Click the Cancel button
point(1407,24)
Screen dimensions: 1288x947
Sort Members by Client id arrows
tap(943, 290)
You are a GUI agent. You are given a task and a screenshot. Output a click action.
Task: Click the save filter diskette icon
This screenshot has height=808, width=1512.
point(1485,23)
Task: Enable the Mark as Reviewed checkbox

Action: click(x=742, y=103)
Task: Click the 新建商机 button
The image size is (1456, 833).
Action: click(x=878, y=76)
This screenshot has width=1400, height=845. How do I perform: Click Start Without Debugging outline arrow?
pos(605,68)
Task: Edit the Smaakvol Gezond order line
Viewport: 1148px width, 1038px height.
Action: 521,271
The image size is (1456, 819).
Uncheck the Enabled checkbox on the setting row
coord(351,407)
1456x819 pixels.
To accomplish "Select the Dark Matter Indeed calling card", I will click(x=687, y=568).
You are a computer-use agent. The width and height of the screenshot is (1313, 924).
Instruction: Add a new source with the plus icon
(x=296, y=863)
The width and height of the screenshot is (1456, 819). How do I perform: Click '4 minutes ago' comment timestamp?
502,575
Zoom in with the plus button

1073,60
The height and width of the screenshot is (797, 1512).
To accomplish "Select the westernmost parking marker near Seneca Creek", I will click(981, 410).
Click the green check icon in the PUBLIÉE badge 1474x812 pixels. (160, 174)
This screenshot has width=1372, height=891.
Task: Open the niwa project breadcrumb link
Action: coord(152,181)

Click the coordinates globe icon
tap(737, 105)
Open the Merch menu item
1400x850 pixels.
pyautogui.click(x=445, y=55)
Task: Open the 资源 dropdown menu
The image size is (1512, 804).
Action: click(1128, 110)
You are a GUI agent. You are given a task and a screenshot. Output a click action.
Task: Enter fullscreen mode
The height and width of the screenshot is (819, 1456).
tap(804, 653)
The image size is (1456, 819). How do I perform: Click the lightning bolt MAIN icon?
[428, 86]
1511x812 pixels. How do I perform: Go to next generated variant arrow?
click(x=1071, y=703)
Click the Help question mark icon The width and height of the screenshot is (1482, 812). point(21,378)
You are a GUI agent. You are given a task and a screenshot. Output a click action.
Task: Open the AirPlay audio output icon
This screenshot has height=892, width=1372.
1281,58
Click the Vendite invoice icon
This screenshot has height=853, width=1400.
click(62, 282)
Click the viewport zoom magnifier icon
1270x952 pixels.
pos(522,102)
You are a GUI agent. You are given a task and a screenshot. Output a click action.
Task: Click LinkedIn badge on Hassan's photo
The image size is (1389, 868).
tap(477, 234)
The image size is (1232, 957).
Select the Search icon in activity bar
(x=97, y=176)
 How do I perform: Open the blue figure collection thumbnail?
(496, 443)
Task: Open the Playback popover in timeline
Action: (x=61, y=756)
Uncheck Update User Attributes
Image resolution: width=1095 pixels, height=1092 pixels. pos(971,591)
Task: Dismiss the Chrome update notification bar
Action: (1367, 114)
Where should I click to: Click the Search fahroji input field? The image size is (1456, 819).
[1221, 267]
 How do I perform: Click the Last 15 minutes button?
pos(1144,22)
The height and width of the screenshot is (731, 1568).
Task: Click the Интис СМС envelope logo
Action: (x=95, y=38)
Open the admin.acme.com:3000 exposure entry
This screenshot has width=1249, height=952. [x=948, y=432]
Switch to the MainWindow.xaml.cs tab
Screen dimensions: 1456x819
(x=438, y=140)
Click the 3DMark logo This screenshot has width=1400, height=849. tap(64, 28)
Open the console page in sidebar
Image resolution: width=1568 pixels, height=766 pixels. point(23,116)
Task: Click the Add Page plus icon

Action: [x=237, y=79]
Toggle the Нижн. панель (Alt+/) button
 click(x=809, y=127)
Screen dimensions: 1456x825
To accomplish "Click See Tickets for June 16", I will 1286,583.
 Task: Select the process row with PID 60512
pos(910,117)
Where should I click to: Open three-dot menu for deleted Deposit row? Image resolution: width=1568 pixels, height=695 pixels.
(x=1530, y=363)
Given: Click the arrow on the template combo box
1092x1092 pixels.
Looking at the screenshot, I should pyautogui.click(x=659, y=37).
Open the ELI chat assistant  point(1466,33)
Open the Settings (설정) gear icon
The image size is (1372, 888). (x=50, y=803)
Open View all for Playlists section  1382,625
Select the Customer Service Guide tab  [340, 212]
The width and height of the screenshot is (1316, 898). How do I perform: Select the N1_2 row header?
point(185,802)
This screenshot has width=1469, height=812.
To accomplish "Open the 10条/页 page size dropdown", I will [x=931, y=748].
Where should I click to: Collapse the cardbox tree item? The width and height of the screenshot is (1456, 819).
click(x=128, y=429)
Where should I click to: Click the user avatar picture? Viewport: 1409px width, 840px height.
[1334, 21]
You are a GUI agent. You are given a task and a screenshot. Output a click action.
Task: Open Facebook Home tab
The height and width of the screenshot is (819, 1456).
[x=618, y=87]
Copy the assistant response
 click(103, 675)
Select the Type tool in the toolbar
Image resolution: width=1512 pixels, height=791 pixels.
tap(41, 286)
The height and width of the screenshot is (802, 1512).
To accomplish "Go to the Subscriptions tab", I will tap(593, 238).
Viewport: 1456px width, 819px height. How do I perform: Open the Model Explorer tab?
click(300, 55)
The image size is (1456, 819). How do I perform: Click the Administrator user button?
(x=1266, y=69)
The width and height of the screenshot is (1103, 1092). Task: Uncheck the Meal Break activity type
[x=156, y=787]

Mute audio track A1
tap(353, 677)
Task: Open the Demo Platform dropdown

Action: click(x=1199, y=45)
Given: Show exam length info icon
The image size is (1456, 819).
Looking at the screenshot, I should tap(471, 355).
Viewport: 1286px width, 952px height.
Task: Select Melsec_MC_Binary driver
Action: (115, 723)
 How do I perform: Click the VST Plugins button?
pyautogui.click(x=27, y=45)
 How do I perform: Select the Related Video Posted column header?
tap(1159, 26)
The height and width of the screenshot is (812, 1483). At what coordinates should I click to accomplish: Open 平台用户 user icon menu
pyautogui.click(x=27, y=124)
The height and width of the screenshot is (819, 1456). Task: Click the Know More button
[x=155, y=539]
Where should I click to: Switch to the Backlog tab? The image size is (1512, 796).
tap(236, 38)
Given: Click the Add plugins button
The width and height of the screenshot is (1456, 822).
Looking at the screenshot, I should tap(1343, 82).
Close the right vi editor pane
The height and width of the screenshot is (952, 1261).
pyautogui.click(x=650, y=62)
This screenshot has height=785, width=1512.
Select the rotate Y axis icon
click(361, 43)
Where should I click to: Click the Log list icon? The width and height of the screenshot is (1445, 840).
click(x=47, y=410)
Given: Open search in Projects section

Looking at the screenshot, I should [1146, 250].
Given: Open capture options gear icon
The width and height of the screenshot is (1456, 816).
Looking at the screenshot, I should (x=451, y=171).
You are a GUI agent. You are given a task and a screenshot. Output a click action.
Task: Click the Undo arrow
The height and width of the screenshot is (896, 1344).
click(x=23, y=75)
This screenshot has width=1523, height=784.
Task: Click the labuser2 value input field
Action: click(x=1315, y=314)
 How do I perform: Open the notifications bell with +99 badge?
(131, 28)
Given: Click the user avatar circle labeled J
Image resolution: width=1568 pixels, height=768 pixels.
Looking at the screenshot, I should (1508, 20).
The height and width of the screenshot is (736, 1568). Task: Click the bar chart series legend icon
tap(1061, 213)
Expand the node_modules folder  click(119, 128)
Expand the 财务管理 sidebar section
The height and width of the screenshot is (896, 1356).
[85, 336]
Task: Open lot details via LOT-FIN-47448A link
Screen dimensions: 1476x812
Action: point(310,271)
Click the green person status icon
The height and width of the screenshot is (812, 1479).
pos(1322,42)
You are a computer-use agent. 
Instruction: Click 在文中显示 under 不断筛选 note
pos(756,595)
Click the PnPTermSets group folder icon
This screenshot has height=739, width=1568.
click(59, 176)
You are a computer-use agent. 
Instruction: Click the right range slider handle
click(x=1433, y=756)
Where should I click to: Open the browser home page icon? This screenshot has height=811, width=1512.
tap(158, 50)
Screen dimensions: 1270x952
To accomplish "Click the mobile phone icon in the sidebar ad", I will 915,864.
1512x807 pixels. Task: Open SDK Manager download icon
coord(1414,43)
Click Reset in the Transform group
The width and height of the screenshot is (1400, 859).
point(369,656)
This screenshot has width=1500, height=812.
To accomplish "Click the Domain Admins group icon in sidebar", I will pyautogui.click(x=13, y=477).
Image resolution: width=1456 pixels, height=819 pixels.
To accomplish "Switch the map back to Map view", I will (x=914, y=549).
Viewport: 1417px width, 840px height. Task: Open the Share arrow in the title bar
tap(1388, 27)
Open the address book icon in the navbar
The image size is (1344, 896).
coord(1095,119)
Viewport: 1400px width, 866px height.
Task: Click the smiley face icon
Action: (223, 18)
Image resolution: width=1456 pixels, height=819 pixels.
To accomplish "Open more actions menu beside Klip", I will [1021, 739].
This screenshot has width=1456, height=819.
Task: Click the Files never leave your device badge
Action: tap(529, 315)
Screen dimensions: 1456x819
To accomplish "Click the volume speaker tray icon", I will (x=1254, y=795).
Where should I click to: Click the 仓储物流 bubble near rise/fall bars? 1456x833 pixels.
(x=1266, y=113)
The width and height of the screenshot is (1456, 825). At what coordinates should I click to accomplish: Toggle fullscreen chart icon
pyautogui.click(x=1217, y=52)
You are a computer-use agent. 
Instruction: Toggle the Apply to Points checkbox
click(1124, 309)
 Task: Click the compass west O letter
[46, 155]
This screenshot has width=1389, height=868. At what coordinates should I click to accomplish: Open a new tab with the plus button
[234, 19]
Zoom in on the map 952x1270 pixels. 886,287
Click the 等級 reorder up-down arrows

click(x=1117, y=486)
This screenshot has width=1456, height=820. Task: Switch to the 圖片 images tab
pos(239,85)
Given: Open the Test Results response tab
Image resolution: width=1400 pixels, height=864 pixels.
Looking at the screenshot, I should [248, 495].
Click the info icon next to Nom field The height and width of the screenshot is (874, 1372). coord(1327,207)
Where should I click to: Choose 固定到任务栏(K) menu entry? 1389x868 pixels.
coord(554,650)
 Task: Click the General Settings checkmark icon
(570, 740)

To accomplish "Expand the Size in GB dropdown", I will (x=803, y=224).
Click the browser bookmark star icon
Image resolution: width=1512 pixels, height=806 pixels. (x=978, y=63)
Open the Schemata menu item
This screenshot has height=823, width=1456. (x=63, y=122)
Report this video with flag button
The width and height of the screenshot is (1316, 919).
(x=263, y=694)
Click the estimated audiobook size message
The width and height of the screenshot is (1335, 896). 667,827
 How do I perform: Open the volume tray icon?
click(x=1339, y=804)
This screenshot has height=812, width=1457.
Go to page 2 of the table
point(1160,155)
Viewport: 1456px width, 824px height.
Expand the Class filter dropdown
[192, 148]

Task directions: Where a line of the material above holds the string "info", copy that line.

Written solution:
Given: Show exam length info icon
Click the info icon next to Nom field The height and width of the screenshot is (874, 1372). coord(1327,207)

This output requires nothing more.